-- RECORDS SHOWN follows --

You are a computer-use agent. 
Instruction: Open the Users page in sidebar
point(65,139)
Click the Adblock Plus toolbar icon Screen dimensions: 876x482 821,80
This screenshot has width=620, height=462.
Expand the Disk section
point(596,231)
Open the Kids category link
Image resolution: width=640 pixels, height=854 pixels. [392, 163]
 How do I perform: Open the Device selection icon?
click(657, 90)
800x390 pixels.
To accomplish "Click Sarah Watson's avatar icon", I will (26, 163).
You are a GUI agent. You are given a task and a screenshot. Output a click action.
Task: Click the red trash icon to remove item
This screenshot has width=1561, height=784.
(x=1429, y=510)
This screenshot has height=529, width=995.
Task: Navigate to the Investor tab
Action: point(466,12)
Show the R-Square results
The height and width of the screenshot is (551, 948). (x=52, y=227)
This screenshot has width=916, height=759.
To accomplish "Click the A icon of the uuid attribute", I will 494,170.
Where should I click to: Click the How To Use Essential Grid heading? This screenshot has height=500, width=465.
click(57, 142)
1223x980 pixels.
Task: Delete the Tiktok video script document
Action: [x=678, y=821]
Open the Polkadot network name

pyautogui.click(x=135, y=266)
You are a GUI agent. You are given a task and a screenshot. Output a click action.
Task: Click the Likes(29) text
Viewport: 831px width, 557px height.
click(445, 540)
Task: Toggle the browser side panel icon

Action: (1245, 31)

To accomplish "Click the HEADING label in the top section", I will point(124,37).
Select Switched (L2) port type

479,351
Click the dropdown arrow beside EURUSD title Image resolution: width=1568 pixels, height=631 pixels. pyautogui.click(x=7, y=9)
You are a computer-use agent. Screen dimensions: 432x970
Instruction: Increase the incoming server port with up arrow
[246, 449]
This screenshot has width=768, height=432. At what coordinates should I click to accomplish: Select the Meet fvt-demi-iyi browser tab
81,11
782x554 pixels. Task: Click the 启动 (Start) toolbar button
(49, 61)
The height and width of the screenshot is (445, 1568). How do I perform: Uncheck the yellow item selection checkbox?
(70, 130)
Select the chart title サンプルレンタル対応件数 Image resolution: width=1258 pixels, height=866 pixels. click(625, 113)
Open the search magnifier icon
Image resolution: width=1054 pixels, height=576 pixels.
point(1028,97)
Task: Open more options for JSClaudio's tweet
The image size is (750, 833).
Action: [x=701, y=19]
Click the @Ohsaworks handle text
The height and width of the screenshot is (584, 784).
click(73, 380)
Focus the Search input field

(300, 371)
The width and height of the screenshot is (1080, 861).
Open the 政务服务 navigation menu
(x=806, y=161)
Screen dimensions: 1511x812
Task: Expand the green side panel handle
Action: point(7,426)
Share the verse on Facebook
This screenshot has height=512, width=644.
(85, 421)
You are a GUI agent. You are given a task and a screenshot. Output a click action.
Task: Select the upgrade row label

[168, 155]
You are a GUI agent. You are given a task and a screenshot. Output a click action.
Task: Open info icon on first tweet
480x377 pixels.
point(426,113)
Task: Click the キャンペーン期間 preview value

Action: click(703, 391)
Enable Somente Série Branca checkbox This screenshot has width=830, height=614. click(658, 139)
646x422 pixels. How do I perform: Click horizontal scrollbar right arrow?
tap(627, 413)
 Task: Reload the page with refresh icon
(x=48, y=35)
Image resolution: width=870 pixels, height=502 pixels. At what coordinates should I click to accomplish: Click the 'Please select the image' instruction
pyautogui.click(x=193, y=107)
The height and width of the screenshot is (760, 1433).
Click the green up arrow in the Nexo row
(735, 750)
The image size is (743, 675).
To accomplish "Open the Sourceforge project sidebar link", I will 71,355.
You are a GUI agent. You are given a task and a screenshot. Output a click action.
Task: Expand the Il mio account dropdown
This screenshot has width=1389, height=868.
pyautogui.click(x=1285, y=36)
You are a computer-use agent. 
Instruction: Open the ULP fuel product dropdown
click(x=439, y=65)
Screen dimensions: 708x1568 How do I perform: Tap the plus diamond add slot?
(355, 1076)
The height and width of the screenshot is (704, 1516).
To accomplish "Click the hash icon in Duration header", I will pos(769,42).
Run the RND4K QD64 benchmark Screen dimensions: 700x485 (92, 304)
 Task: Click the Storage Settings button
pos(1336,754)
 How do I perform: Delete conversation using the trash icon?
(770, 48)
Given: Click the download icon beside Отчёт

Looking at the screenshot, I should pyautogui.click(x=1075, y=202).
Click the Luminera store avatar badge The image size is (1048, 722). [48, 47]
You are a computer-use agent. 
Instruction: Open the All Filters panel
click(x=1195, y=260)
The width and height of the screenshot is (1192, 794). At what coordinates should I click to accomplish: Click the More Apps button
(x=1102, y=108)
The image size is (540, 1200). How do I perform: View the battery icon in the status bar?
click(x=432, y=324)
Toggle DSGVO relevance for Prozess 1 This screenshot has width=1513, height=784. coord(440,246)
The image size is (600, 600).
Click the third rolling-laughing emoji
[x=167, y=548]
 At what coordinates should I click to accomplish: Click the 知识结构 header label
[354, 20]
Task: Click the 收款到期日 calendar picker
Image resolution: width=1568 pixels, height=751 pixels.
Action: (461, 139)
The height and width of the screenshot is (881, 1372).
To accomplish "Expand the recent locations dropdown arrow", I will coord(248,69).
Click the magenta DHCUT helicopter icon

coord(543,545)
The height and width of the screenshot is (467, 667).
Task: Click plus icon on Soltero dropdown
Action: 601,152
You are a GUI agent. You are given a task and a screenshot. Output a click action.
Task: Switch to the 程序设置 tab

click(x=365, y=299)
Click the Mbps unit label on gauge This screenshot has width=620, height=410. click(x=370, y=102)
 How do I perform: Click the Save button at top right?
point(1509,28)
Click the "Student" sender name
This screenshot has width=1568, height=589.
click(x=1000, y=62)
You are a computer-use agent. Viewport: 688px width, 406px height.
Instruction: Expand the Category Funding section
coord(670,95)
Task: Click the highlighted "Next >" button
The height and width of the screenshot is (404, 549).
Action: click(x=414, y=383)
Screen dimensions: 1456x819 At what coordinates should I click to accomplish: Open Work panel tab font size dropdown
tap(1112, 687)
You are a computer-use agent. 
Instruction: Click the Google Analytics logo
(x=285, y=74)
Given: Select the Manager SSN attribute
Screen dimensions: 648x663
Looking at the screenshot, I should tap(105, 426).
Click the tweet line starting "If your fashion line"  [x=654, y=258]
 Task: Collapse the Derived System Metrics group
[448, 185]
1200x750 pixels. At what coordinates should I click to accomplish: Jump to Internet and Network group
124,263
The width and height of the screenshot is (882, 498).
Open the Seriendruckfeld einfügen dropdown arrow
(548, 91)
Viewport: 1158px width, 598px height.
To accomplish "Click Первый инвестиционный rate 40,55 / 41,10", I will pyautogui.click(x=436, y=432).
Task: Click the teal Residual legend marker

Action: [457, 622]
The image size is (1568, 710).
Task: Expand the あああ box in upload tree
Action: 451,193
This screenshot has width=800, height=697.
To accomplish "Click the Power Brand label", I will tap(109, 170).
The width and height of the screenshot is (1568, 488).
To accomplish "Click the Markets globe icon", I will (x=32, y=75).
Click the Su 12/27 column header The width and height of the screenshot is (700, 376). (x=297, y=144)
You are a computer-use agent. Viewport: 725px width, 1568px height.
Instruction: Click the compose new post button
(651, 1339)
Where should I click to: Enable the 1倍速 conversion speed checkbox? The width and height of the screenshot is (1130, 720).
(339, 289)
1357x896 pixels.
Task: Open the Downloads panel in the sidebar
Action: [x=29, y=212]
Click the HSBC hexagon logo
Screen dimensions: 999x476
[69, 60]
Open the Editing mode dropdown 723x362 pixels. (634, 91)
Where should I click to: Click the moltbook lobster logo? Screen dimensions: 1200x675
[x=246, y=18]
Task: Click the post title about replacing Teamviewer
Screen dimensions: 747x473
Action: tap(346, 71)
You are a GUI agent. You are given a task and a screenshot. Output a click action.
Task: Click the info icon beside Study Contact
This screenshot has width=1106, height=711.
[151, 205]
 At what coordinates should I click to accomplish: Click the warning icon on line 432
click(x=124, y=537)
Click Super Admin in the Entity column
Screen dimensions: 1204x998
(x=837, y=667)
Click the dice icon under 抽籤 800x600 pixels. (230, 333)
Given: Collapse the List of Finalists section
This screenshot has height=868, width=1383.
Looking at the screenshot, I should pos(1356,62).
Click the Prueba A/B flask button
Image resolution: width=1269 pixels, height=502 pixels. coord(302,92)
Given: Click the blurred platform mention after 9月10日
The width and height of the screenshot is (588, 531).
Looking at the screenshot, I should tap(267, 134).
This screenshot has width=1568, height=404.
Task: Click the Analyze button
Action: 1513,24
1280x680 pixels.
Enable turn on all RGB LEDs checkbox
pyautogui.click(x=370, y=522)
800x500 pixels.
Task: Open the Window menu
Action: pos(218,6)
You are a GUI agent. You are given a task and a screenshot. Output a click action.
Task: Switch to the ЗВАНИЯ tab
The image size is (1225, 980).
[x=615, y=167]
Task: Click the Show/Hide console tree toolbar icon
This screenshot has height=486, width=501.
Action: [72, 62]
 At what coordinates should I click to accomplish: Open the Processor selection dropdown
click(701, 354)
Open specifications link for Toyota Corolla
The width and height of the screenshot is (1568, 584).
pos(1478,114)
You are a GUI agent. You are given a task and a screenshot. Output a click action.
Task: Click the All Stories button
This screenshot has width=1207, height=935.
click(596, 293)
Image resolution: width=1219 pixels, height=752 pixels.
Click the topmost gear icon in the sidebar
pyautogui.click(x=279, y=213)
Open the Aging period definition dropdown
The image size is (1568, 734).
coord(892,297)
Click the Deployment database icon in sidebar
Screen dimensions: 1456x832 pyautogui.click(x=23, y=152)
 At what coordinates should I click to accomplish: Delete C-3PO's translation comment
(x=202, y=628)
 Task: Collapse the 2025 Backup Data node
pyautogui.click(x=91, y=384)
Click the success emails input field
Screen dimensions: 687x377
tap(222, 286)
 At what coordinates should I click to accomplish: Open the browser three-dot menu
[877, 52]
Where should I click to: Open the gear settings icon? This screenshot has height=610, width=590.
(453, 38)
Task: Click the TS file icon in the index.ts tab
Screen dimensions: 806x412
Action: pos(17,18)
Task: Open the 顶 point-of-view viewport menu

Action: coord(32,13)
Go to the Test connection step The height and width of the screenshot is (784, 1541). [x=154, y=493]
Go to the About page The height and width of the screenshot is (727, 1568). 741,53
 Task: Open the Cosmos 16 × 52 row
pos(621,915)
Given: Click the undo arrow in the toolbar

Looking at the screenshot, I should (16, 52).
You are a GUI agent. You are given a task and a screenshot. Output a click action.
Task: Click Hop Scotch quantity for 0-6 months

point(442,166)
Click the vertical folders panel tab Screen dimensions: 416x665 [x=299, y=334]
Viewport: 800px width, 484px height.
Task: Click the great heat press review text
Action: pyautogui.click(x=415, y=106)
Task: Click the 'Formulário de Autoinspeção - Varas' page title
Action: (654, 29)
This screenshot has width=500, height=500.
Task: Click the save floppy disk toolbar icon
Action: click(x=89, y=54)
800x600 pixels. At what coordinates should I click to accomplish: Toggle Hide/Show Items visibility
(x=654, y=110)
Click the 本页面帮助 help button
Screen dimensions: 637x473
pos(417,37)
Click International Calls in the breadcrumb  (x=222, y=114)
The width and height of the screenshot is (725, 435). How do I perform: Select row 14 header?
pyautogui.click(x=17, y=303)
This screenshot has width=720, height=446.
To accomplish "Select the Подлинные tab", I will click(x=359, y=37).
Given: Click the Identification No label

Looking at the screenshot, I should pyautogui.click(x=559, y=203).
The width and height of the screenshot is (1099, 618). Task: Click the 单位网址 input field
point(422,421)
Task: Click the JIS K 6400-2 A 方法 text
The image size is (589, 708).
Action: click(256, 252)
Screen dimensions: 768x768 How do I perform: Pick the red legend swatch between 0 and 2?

-- RECORDS SHOWN concluded --

* **DIRECTIONS FOR THIS TASK**
Of the lines above, extract only those from the line with "The height and width of the screenshot is (445, 1568)." to the line with "Enable Somente Série", both included, exactly as written.

* **EXERCISE SOLUTION**
The height and width of the screenshot is (445, 1568). How do I perform: Uncheck the yellow item selection checkbox?
(70, 130)
Select the chart title サンプルレンタル対応件数 Image resolution: width=1258 pixels, height=866 pixels. click(625, 113)
Open the search magnifier icon
Image resolution: width=1054 pixels, height=576 pixels.
point(1028,97)
Task: Open more options for JSClaudio's tweet
The image size is (750, 833).
Action: [x=701, y=19]
Click the @Ohsaworks handle text
The height and width of the screenshot is (584, 784).
click(73, 380)
Focus the Search input field

(300, 371)
The width and height of the screenshot is (1080, 861).
Open the 政务服务 navigation menu
(x=806, y=161)
Screen dimensions: 1511x812
Task: Expand the green side panel handle
Action: point(7,426)
Share the verse on Facebook
This screenshot has height=512, width=644.
(85, 421)
You are a GUI agent. You are given a task and a screenshot. Output a click action.
Task: Select the upgrade row label

[168, 155]
You are a GUI agent. You are given a task and a screenshot. Output a click action.
Task: Open info icon on first tweet
480x377 pixels.
point(426,113)
Task: Click the キャンペーン期間 preview value

Action: click(703, 391)
Enable Somente Série Branca checkbox This screenshot has width=830, height=614. click(658, 139)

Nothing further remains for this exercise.